American .30-06 semi-automatic rifle

The Thompson Autorifle, (also referred to as the Thompson Model 1923 Autoloading Rifle; and the .30-06 Model 1923 Semi-Automatic Rifle, among others, etc.) was a semi-automatic rifle that used a Blish lock to delay the action of the weapon. It was chambered in .30-06, with the 1923 model in 7.62×54mmR Russian rifle rounds.

Several prototypes of the Autorifle were submitted by Auto-Ordnance to the military for the semi-automatic rifle trials, but it was not adopted. The Autorifle Model 1929, in .276 Pedersen, was tested in a competition with the rifles by J.D. Pedersen (delayed blowback) and John C. Garand (gas-operated), which culminated in the adoption of the M1 Garand.

On the positive side, the Autorifle action avoided the complexity of recoil-operated and gas-operated actions. On the negative side, the Autorifle required lubricated ammunition for proper functioning and the ejection of spent cartridge casings was so violent as to be hazardous to bystanders.

==Function==
For reloading, the Thompson Autorifle uses an interrupted screw delayed blowback operation where the bolt has 85° angled interrupted rear locking lugs that have to overcome a rotation of 110° ( 90° to unlock before the angle blend of 70°/40° and 6°) that delays the action until the gas pressure drops to a safe level to eject. The bolt cocks the striker on opening (a la Mauser) and fires from a closed position. When firing, the trigger when pulled pushes a lever connected to a sear to fire the weapon. The receiver is of a round section with the safety switch at the rear along with the rear sight. The magazine is stripper fed holding 5 rounds and lubricated by oiled pads; later prototypes used 20-round M1918 BAR magazines.

==Variants==
===BSA Autorifle===
The BSA Autorifle was a British automatic rifle designed by Birmingham Small Arms Co. This rifle was manufactured by BSA under their licensing agreement with the Auto-Ordnance Corp. It was offered for British Army trials during the 1920s.

The weapon was an improved derivative of the Thompson Autorifle that could be operated manually if the two curved 'shutters' around the bolt head are moved into the down position. By this means the mechanism is disconnected and the rifle can be used as a manual loader. This facility was a requirement in self-loaders offered for British trials at this period. The weapon took part in trials during 1927 against a Colt-made Thompson, an 'improved' BSA Thompson, a gas-operated BSA and the Farquhar Hill. Although in 1928 reports it narrowly beat the 'improved' BSA and the Farquhar Hill in the third place, it never advanced past prototype stages as none were found acceptable and development of the BSA Autorifle waned.

Entries provided:
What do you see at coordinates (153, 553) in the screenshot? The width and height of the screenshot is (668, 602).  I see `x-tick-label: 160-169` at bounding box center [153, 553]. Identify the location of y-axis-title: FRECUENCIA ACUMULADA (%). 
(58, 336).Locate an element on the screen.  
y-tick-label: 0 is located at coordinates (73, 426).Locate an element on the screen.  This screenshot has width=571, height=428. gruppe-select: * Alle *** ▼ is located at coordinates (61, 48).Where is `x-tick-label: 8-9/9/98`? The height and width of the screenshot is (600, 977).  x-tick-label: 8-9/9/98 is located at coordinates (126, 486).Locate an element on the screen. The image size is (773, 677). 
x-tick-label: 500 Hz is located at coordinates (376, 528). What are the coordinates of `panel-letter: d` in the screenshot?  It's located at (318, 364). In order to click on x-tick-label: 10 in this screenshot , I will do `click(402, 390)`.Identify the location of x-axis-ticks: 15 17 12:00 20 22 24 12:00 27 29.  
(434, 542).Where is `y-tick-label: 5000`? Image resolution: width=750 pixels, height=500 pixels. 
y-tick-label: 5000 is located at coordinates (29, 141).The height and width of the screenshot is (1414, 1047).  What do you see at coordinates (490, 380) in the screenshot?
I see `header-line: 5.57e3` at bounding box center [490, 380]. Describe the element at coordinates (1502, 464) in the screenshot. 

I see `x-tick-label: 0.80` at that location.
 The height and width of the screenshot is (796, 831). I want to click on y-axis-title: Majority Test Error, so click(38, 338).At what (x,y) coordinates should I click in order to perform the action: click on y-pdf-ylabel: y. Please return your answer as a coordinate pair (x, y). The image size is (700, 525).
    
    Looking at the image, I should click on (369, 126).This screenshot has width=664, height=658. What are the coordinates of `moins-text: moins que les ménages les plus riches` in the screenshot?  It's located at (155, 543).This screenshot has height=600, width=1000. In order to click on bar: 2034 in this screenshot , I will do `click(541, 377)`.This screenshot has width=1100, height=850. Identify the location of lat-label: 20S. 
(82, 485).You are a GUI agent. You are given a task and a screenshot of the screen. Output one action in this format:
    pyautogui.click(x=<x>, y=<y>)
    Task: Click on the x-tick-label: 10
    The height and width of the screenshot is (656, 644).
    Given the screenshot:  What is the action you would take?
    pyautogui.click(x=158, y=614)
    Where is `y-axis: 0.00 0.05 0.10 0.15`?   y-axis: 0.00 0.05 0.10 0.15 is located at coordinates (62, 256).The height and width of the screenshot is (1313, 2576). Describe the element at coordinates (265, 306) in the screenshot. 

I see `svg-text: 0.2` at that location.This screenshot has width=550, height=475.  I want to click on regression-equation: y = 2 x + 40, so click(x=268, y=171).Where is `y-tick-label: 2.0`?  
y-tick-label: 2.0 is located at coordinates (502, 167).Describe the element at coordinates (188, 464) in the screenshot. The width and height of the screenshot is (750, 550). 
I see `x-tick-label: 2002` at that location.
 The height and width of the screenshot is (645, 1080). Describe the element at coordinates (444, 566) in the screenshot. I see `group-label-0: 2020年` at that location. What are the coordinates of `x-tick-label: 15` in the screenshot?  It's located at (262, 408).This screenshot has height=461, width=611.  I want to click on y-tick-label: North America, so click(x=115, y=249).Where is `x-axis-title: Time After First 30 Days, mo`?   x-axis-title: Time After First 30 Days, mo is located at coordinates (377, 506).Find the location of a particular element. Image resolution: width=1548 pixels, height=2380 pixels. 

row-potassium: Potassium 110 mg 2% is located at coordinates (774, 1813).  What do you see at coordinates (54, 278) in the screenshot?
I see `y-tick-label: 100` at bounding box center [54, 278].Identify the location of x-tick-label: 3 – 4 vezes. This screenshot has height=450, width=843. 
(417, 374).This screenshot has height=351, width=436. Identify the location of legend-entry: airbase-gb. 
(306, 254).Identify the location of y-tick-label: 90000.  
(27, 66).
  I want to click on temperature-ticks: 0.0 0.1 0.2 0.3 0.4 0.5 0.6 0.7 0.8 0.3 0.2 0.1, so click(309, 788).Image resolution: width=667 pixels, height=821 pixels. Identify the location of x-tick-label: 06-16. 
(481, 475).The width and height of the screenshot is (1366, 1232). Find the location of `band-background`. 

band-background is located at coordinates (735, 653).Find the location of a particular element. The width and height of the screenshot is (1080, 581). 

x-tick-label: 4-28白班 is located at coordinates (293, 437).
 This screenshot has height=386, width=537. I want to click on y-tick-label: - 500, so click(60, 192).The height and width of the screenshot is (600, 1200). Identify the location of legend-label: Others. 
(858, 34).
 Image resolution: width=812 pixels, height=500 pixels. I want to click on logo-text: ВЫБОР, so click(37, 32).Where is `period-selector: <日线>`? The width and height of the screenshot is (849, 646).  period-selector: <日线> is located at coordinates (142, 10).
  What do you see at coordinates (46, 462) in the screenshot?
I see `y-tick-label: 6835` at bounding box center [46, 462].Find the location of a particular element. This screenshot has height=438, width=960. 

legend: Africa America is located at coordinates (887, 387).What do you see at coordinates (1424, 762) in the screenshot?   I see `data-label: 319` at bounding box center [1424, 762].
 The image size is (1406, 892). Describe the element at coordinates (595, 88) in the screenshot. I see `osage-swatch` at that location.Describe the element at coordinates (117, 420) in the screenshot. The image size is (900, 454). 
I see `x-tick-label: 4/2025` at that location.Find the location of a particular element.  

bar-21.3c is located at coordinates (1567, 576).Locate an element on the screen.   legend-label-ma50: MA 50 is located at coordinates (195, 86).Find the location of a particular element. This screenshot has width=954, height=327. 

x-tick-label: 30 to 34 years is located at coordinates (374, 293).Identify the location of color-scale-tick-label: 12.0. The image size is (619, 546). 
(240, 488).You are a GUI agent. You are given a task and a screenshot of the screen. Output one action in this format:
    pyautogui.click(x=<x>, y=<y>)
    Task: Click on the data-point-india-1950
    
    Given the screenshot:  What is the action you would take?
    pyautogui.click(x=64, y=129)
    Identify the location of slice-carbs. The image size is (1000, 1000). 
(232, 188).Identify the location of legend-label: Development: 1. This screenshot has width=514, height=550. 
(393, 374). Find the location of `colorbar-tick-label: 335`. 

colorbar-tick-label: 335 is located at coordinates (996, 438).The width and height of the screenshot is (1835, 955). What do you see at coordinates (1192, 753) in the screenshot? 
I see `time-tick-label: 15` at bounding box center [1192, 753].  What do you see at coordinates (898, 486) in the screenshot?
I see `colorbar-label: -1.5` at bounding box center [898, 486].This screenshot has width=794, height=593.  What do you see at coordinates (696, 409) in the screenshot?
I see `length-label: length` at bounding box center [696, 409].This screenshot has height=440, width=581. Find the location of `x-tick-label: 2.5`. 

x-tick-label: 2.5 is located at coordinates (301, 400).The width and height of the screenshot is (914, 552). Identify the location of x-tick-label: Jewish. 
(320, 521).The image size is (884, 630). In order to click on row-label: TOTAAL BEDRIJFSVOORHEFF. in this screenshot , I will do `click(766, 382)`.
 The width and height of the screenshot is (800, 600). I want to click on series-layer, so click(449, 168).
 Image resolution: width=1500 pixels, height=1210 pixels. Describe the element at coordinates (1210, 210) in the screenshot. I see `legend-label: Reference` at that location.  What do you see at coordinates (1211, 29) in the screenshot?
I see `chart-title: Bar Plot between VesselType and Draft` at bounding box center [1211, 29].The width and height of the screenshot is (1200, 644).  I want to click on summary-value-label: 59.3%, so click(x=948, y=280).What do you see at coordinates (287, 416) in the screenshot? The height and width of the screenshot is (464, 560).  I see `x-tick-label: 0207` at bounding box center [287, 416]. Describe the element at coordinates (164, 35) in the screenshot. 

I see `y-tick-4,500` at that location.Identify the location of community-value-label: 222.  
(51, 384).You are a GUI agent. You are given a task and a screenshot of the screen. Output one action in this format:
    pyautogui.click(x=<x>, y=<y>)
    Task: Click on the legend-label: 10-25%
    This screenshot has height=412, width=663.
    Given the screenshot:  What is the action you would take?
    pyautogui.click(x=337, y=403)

Work request 1: Transcribe the part of the Thompson Autorifle text that begins at the words "American .30-06 semi-automatic" and stops after "Russian rifle rounds.".
Work request 2: According to the Thompson Autorifle text, what magazines did later prototypes use?

Answer space 1:
American .30-06 semi-automatic rifle

The Thompson Autorifle, (also referred to as the Thompson Model 1923 Autoloading Rifle; and the .30-06 Model 1923 Semi-Automatic Rifle, among others, etc.) was a semi-automatic rifle that used a Blish lock to delay the action of the weapon. It was chambered in .30-06, with the 1923 model in 7.62×54mmR Russian rifle rounds.

Answer space 2: 20-round M1918 BAR magazines.